Orchestration — graphids/orchestrate/¶
Status: implemented | Last refactor: 2026-04-15 (pipeline route deleted — one route, ablation presets own their own run_dir)
A training run is a jsonnet preset rendered to a dict, validated, then
fed through build → train → evaluate. No planner, no cross-stage
driver. Multi-stage chains are built in bash by submitting each preset
with SBATCH_DEP=afterok:<jid> between them.
Layout¶
| Module | Role |
|---|---|
config.py |
ResolvedConfig, InstantiatedRun — boundary types. |
instantiate.py |
build_run(rendered) — class_path + signature-filtered kwargs, callback/logger wiring. |
stage.py |
build(resolved), train(artifacts, resolved), evaluate(artifacts, resolved). |
Execution flow¶
fit | test (cli/training.py)
|
+-- render(config_path, tla=...) [config/jsonnet.py]
+-- apply_overrides(rendered, --set ...) [cli/app.py]
+-- ResolvedConfig.from_rendered(rendered) [orchestrate/config.py]
| -> validate_config(...) [config/schemas.py]
| -> run_dir = trainer.default_root_dir
+-- build(resolved) [stage.py]
| -> gc + torch.cuda reset
| -> build_run(rendered, validated) [instantiate.py]
+-- train(artifacts, resolved, resume_from) [stage.py]

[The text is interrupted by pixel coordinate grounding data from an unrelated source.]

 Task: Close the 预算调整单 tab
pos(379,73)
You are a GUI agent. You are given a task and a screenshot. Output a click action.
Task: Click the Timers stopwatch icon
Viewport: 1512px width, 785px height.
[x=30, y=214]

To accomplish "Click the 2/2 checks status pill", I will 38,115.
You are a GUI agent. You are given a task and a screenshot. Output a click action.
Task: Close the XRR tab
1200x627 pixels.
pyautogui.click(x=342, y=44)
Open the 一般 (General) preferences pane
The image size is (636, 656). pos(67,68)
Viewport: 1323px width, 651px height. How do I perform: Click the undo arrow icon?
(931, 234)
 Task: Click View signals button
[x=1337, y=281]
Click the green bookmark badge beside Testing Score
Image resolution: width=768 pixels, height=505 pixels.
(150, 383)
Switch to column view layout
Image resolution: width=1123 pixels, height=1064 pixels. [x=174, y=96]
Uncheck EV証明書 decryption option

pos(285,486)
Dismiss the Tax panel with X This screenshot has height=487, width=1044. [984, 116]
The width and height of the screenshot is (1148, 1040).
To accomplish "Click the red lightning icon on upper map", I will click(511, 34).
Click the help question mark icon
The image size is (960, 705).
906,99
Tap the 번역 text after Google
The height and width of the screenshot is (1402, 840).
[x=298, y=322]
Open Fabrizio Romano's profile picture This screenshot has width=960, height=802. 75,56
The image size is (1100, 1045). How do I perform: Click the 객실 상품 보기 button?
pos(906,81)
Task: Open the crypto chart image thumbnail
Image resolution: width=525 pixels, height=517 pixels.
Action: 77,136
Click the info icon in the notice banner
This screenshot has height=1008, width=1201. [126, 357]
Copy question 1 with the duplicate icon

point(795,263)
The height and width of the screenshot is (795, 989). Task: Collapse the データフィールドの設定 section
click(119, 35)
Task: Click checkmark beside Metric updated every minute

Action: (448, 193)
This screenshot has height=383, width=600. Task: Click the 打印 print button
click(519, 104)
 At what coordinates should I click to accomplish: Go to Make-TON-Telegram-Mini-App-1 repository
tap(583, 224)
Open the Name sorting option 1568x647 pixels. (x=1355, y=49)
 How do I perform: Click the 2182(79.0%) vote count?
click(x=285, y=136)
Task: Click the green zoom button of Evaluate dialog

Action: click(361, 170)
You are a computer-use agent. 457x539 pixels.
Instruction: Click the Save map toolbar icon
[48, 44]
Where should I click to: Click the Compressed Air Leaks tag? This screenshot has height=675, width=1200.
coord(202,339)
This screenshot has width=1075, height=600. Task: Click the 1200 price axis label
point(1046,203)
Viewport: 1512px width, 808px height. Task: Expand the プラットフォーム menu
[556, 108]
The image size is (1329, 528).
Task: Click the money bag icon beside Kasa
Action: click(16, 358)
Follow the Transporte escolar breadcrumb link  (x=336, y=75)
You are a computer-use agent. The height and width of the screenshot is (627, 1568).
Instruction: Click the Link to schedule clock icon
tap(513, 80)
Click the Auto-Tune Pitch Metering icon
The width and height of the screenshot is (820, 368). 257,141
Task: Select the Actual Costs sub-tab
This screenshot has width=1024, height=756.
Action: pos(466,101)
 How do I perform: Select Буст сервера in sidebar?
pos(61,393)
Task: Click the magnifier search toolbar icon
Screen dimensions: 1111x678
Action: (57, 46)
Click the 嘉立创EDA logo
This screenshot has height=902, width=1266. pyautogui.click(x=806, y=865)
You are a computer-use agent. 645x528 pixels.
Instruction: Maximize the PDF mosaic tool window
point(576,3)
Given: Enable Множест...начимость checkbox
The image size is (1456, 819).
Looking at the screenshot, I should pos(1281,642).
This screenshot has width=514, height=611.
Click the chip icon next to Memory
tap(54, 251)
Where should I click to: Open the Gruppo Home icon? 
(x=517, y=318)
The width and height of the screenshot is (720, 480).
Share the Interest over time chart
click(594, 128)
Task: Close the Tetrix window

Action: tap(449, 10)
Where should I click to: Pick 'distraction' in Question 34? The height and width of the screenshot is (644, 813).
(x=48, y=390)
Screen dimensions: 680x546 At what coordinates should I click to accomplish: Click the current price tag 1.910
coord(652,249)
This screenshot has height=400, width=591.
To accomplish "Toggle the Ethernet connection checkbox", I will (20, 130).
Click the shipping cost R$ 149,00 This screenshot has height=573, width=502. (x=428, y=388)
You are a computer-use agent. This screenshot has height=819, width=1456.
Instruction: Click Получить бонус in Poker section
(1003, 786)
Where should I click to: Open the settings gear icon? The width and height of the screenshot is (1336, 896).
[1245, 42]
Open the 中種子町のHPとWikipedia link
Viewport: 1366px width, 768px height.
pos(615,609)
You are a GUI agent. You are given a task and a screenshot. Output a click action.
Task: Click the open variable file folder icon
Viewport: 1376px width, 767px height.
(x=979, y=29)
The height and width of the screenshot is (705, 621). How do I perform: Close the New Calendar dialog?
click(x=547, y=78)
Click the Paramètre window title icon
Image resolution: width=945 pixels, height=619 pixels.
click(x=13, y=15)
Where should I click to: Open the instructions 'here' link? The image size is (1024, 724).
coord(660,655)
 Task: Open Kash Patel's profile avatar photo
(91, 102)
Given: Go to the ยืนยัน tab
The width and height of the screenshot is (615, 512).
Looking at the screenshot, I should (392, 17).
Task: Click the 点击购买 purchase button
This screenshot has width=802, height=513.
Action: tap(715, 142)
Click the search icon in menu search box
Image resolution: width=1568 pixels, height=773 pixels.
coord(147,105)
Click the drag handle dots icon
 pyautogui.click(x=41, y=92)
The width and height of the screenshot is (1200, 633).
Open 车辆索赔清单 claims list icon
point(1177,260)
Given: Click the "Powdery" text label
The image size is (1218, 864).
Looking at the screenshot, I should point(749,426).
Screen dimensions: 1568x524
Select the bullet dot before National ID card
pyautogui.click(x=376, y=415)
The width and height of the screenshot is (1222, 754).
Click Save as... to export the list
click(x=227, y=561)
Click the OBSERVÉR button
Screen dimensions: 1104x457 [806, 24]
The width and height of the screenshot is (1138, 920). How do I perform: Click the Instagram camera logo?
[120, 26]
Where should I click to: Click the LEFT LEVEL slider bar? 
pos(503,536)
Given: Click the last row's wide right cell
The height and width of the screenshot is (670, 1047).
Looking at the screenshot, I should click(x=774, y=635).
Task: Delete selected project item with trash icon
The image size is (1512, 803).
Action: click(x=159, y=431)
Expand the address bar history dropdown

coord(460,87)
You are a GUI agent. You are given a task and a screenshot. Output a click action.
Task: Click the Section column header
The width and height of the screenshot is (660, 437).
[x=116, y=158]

| -> wire_file_exporters(run_dir)
| -> trainer.fit(...)
| -> touch .train_complete
+-- evaluate(artifacts, resolved) [stage.py]
-> trainer.test(...)
-> touch .test_complete + save predictions
Key decisions¶
| Decision | Rationale |
|---|---|
Jsonnet preset owns run_dir |
Every configs/ablations/*.jsonnet computes run_dir from (lake_root, dataset, seed) via _paths.libsonnet. Path logic lives next to the config, not in a Python planner. |
| No in-process multi-stage driver | A bash loop over scripts/run <preset> with afterok deps does this without a parallel Python declaration. |
build / train / evaluate are dumb primitives |
No ResolvedConfig knowledge, no cache knowledge. Same primitives used by fit and test. |